(Lc 9,22-25): En aquel tiempo, Jesús dijo a sus discípulos: «El Hijo del hombre debe sufrir mucho, y ser reprobado por los ancianos, los sumos sacerdotes y los escribas, ser matado y resucitar al tercer día». Decía a todos: «Si alguno quiere venir en pos de mí, niéguese a sí mismo, tome su cruz cada día, y sígame. Porque quien quiera salvar su vida, la perderá; pero quien pierda su vida por mí, ése la salvará. Pues, ¿de qué le sirve al hombre haber ganado el mundo entero, si él mismo se pierde o se arruina?».
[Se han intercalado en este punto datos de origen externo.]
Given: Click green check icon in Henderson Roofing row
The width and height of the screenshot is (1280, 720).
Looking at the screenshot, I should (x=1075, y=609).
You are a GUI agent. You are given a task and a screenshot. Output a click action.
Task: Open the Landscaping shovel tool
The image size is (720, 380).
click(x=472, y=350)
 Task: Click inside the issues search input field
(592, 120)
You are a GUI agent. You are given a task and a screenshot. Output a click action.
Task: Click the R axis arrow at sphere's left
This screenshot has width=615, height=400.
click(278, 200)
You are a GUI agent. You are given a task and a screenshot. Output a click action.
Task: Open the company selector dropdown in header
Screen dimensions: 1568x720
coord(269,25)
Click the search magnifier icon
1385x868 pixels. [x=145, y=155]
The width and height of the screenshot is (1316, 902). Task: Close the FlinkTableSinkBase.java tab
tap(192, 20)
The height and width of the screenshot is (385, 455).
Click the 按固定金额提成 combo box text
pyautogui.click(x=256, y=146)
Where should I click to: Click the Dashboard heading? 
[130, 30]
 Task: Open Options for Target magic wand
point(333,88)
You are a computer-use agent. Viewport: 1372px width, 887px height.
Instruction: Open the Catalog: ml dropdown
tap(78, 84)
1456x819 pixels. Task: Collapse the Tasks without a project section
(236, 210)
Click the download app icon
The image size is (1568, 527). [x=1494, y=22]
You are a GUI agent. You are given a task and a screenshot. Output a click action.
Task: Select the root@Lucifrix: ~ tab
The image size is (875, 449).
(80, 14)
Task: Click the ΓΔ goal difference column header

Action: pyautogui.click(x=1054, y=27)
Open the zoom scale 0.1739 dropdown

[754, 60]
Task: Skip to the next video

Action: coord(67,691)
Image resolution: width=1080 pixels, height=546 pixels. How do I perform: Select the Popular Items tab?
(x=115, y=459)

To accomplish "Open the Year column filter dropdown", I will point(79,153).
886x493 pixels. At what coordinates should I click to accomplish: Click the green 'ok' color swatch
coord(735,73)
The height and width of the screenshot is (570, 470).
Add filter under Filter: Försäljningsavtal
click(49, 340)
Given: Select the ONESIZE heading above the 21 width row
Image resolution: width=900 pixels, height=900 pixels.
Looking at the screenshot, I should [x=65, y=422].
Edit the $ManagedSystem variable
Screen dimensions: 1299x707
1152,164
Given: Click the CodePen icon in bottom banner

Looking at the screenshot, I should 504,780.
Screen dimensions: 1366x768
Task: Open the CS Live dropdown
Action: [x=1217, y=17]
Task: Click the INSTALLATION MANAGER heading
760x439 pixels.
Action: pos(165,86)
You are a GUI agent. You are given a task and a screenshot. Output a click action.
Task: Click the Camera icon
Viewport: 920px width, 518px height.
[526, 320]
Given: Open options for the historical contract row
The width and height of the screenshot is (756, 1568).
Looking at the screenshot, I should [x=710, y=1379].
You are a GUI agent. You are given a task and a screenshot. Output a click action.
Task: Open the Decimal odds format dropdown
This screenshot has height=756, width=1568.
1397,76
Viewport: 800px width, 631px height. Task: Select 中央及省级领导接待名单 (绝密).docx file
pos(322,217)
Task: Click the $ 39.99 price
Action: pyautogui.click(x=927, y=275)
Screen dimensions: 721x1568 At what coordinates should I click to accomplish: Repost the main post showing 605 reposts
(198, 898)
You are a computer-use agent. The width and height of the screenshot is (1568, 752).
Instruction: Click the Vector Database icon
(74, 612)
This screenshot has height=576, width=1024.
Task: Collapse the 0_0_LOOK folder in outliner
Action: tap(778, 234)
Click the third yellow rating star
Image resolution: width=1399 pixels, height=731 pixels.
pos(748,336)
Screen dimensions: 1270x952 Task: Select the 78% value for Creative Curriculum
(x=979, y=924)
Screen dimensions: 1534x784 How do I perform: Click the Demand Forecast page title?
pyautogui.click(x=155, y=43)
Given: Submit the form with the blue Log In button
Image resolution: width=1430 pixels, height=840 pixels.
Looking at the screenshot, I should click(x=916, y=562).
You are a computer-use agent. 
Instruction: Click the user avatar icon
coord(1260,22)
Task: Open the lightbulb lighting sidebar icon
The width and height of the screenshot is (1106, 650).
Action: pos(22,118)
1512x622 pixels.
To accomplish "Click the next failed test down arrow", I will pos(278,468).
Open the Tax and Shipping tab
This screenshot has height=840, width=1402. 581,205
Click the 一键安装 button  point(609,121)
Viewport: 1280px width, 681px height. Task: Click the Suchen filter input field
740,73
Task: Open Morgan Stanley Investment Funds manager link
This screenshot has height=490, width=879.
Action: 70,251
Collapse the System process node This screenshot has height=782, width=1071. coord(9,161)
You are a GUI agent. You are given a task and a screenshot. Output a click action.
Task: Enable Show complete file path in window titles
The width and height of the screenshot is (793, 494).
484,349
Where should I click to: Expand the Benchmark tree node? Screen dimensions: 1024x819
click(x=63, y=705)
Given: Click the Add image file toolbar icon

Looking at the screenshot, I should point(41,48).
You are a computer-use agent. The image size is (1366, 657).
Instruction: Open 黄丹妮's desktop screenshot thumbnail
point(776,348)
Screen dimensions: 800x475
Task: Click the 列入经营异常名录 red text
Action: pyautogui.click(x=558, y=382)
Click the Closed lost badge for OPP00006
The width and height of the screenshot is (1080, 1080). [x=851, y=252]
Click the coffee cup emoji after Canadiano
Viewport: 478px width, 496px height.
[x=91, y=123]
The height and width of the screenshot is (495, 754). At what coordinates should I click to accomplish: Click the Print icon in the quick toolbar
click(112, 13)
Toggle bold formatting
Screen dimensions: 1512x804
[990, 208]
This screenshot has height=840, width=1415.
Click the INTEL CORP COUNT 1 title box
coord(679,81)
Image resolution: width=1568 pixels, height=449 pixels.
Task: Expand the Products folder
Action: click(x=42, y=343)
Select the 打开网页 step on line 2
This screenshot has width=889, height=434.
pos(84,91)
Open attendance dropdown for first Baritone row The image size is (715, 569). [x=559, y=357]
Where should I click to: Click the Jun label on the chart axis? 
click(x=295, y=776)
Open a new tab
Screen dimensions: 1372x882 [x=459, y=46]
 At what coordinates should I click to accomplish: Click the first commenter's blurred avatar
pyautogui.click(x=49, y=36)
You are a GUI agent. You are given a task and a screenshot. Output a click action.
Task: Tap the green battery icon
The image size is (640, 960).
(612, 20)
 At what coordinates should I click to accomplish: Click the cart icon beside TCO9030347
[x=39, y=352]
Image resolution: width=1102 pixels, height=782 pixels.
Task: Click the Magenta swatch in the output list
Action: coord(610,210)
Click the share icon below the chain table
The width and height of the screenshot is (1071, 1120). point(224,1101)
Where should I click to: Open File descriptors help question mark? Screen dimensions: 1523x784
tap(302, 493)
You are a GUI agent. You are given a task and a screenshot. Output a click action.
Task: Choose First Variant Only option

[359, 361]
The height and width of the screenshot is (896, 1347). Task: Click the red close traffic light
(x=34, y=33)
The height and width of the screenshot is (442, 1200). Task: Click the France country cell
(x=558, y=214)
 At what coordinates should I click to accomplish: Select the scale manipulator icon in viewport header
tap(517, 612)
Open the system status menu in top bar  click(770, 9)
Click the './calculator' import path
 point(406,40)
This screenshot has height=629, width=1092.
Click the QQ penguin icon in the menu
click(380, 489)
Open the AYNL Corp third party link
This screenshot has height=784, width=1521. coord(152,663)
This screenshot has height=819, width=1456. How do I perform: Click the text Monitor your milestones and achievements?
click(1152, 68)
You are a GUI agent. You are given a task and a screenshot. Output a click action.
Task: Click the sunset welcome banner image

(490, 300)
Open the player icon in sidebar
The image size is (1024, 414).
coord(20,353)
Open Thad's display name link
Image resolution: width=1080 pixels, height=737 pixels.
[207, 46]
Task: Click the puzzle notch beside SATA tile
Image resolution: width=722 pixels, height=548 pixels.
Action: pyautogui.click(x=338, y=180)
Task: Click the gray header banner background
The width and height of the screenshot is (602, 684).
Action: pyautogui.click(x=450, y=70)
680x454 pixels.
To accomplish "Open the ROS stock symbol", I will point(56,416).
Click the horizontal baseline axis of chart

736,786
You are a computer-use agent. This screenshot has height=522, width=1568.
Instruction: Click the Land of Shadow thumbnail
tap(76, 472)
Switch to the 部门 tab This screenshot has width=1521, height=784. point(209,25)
Parece algo diferente al mensaje de ayer, de crear un hombre nuevo. Pero no es más que la consecuencia. Si queremos hacer nacer alguien nuevo en nosotros, tenemos que dar muerte a lo viejo que anida en nuestro interior. Y ahí va el “niéguese a si mismo” como “el que pierde su vida por mí la salvará”. Igual que Jesús: sufrirá pero será glorificado. Igual que el niño pequeño: comienza a caminar sufriendo múltiples caídas y resbalones. Igual que el deportista: solo renunciando a muchos caprichos podrá obtener resultados ganadores. Es hasta de sentido natural. Morir para resucitar. Dar muerte al hombre viejo para que aparezca el nuevo. Lo ha hecho mucha gente, muchos motivados por el seguimiento de Jesús; otros, motivados por una ética natural.
Negarse puede resultar negativo y es una palabra que suena con dureza. Pero eso es convertirse, cambiar de vida. Lo que se nos decía ayer. Pasar del “yo” a la fraternidad, pasar del “distinto” a la igualdad, pasar de lo “injusto” a la justicia. Y todo ello requiere renuncias, cambiar el sentido de la vida, no vivir para la ambición y el consumo, no estar interesado solamente en el éxito personal sin tener en cuenta las mejoras sociales para todos. Quizá la tarea cuaresmal sea pensar y encontrar cómo puedo donar mis talentos, a quien o quienes puedo servir y ayudar, como puedo dar mi tiempo, mi consejo, mi afecto. Y en esa entrega, que es algo positivo, va la negación del propio egoísmo, que nos aparece como algo negativo, brillando la señal y el gozo del cambio.